Reputation: 113
I'm trying to use sklearn.cluster.DBSCAN sklearn.cluster.DBSCAN for analysis of clusters in a 2D grid. http://scikit-learn.org/stable/modules/generated/sklearn.cluster.DBSCAN.html#sklearn.cluster.DBSCAN But I have encountered the problem, that clustering across periodic boundary conditions is not implemented.
Does anyone know an implementation that takes periodic boundary conditions into account? or how to implement it?
/ Mikkel C
Upvotes: 0
Views: 1173
Reputation: 5597
There is now also a Python library available, based on scikit-learn, that implements DBSCAN with periodic boundary conditions:
github.com/XanderDW/PBC-DBSCAN
Code example:
from dbscan_pbc import DBSCAN_PBC
from sklearn.datasets import make_blobs
from sklearn.preprocessing import StandardScaler
import numpy as np
### Generate synthetic data
centers = [[0, 0], [1, 0], [2, 0]]
X, _ = make_blobs(n_samples=80, centers=centers, cluster_std=0.1, random_state=0)

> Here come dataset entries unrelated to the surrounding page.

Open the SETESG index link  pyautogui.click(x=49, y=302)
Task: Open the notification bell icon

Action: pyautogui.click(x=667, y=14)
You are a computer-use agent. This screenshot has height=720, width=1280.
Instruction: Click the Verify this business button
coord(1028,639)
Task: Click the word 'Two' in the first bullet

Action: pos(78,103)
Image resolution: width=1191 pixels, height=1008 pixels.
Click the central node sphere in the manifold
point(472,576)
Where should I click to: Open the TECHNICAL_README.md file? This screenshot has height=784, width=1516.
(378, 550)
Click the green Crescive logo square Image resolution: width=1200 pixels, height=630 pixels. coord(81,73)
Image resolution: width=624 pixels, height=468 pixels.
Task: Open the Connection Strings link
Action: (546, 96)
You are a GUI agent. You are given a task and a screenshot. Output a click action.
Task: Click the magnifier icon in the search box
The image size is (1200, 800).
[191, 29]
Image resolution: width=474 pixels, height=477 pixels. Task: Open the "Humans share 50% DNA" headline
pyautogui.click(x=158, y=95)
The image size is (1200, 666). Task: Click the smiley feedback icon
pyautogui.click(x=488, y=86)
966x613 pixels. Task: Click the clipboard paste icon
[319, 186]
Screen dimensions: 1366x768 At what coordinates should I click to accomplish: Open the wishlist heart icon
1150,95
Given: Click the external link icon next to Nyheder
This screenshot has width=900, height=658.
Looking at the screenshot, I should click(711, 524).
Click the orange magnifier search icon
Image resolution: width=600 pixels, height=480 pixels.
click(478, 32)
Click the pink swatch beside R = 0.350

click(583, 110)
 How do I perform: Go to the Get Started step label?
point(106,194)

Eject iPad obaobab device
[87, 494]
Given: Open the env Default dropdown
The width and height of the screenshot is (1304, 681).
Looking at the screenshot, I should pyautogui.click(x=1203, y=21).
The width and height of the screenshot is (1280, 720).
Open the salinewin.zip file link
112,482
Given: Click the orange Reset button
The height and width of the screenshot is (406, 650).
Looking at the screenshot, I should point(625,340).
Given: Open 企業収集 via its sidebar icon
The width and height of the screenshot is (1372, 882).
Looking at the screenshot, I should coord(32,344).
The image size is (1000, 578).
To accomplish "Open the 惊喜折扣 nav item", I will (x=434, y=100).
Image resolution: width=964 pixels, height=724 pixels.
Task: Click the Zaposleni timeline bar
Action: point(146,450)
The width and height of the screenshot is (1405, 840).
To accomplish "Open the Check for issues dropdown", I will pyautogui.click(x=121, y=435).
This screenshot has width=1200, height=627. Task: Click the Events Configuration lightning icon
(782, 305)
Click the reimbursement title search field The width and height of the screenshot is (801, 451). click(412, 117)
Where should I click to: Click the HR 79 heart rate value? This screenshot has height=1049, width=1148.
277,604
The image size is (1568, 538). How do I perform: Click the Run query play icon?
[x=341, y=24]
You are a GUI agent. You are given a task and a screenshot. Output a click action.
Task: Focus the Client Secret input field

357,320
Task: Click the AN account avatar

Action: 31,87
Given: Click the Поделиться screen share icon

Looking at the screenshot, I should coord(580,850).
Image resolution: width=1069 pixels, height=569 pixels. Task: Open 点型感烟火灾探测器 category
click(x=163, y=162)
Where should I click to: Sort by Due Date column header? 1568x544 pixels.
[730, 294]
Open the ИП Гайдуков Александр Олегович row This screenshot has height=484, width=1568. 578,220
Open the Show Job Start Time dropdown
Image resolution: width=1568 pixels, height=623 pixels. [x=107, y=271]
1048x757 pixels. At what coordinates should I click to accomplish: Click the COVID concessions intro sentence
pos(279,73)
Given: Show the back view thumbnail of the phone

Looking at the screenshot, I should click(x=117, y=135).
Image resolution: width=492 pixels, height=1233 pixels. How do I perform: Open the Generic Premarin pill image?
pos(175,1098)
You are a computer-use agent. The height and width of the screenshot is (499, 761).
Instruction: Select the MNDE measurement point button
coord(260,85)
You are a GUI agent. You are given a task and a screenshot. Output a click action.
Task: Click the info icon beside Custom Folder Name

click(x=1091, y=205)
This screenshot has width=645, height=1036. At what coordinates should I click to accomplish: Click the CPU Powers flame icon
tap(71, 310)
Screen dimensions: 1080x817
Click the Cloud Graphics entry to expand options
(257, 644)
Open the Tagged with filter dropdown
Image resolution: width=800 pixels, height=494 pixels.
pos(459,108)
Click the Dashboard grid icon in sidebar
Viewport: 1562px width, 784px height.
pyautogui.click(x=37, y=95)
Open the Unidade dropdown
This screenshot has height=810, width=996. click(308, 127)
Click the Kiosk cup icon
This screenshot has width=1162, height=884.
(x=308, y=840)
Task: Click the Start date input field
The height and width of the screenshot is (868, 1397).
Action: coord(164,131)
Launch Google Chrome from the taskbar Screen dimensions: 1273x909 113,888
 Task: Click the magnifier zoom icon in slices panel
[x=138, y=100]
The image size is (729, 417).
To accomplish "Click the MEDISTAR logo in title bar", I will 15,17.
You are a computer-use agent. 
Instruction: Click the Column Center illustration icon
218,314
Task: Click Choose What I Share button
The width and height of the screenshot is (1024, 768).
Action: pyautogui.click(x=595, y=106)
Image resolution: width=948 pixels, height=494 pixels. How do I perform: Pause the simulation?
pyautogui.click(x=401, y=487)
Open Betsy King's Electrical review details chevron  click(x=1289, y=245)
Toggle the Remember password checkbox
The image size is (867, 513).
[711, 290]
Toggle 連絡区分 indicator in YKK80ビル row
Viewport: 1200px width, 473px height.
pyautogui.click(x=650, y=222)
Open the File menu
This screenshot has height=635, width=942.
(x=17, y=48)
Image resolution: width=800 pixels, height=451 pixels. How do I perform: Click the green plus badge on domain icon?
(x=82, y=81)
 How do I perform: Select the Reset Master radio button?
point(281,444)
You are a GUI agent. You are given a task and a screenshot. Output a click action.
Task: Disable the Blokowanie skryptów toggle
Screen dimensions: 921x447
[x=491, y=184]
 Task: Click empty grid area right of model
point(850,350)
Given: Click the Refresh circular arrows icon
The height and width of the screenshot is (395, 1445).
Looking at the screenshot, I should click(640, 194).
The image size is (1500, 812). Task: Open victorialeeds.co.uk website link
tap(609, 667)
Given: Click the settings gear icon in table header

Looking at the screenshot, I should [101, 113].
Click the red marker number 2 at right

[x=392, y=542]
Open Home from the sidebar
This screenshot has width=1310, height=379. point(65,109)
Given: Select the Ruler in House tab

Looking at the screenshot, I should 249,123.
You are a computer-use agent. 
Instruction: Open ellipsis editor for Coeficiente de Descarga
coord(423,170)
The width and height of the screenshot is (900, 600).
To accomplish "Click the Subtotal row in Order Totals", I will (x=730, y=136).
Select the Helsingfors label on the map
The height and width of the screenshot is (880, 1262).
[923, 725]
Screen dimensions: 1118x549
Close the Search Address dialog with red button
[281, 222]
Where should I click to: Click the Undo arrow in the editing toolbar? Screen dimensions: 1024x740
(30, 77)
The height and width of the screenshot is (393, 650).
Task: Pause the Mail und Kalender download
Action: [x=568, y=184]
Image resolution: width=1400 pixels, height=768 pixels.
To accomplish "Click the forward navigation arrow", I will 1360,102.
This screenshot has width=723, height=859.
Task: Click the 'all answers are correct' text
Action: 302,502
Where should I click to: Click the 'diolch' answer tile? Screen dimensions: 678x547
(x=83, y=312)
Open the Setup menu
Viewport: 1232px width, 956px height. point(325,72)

X = StandardScaler().fit_transform(X) # Standardize the data
L = 2.0 # Box size
X = np.mod(X, L) # Apply periodic boundary conditions
### Apply DBSCAN_PBC
db = DBSCAN_PBC(eps=0.1, min_samples=5).fit(X, pbc_lower=0, pbc_upper=L)
print(db.labels_)
Upvotes: 0
Reputation: 1
You can add an extra dimension to enforce periodic boundary conditions. Say I wanted to use DBSCAN to extract points by their angle (theta) in polar coordinates. If I run DBSCAN on [theta], points 1 degree and 359 degrees would not be clustered together. However if I run DBSCAN on [sin(theta), cos(theta)], this solves the issue.
Upvotes: 0
Reputation: 77485
DBSCAN does not need to be modified for this.
Just roll your own distance function, instead of using Euclidean distance.
There you can easily implement your periodic boundary conditions.
Upvotes: 1